SAMPIT – Pemerintah Kabupaten Kotawaringin Timur (Kotim) mengajukan perubahan terhadap Peraturan Daerah (Perda) Nomor 1 Tahun 2024 tentang Pajak Daerah dan Retribusi Daerah.
Hal ini disampaikan oleh Wakil Bupati Kotim, Irawati, dalam Rapat Paripurna ke-13 Masa Persidangan III Tahun Sidang 2025 DPRD Kotim yang digelar Senin 16 Juni 2025 di ruang rapat utama DPRD Kotim.
“Rancangan Perda ini merupakan tindak lanjut atas evaluasi Kementerian Keuangan melalui Direktorat Jenderal Perimbangan Keuangan dan Kementerian Dalam Negeri melalui Dirjen Bina Keuangan Daerah, yang merekomendasikan adanya penyesuaian berdasarkan Undang-Undang Nomor 1 Tahun 2022 tentang Hubungan Keuangan antara Pemerintah Pusat dan Pemerintahan Daerah, serta PP Nomor 35 Tahun 2023,” ujar Irawati, Senin 16 Juni 2025.
Ia menjelaskan bahwa hasil evaluasi tersebut mencakup koreksi redaksional sejumlah pasal, penghapusan pengaturan teknis yang tidak seharusnya dimuat dalam perda, serta penempatan ulang jenis retribusi yang sesuai.
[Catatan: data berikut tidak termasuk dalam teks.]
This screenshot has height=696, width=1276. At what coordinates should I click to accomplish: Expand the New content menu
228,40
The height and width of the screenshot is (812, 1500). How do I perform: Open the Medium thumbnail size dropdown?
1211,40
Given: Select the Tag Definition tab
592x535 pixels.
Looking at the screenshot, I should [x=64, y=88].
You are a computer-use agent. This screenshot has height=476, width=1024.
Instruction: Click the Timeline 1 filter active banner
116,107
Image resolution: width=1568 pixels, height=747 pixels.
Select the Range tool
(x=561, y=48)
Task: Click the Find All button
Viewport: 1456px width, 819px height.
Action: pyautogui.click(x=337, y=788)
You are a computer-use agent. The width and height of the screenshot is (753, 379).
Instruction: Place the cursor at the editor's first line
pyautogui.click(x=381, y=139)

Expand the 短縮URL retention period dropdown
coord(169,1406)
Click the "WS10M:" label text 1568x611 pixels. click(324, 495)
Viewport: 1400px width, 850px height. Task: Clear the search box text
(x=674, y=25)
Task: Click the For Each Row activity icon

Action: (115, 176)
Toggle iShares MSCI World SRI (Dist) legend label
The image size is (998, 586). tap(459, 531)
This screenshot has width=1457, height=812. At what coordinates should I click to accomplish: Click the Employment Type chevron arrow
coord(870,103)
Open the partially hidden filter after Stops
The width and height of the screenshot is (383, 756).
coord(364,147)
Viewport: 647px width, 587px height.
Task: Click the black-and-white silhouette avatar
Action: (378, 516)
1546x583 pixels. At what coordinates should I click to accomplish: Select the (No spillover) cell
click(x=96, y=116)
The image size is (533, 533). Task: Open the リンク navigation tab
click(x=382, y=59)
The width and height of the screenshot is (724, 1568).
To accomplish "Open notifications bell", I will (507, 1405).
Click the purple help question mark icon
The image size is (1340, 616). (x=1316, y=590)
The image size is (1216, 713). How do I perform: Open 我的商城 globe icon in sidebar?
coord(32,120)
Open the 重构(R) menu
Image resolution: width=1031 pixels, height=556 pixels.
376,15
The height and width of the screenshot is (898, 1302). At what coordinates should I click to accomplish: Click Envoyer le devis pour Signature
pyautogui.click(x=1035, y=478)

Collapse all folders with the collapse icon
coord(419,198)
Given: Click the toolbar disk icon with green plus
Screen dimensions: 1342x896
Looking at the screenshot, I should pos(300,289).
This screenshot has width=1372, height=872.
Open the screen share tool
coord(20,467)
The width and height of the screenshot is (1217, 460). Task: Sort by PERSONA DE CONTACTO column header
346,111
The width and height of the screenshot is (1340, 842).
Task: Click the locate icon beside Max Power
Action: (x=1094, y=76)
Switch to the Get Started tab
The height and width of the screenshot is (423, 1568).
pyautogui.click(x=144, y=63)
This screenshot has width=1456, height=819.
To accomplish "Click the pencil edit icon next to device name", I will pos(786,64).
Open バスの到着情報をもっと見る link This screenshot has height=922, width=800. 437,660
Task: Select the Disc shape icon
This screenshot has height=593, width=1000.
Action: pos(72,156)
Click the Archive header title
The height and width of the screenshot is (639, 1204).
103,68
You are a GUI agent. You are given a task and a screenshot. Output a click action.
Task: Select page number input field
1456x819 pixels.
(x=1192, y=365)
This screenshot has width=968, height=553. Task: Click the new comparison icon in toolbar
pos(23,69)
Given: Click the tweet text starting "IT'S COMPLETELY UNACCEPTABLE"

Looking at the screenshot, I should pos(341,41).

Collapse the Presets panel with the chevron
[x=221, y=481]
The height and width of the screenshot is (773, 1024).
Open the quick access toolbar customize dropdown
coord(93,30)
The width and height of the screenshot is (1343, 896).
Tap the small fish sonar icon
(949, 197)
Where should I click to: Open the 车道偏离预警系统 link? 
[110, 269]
Salah satunya adalah retribusi atas pemanfaatan aset daerah yang perlu dikategorikan sebagai objek retribusi jasa usaha.
“Dengan perubahan ini, kita harapkan pelaksanaan pemungutan pajak dan retribusi di Kotim akan lebih selaras dengan regulasi nasional serta mampu meningkatkan pendapatan asli daerah (PAD) untuk mendukung kesejahteraan masyarakat,” tambahnya.
Irawati juga menegaskan bahwa penyusunan Raperda perubahan ini memiliki batas waktu 15 hari kerja sejak diterimanya surat pemberitahuan evaluasi pada 13 Juni 2025. Oleh karena itu, sinergi antara kepala daerah dan DPRD sangat diperlukan agar proses pembentukan perda ini berjalan sesuai ketentuan yang diatur dalam PP Nomor 35 Tahun 2023.
“Berdasarkan hal tersebut, perubahan ini sangat penting agar Pemkab Kotim memiliki kewenangan dan dasar hukum yang kuat dalam pemungutan pajak dan retribusi daerah, yang sejalan dengan peraturan perundang-undangan yang lebih tinggi dan kebijakan fiskal nasional,” tutup Irawati.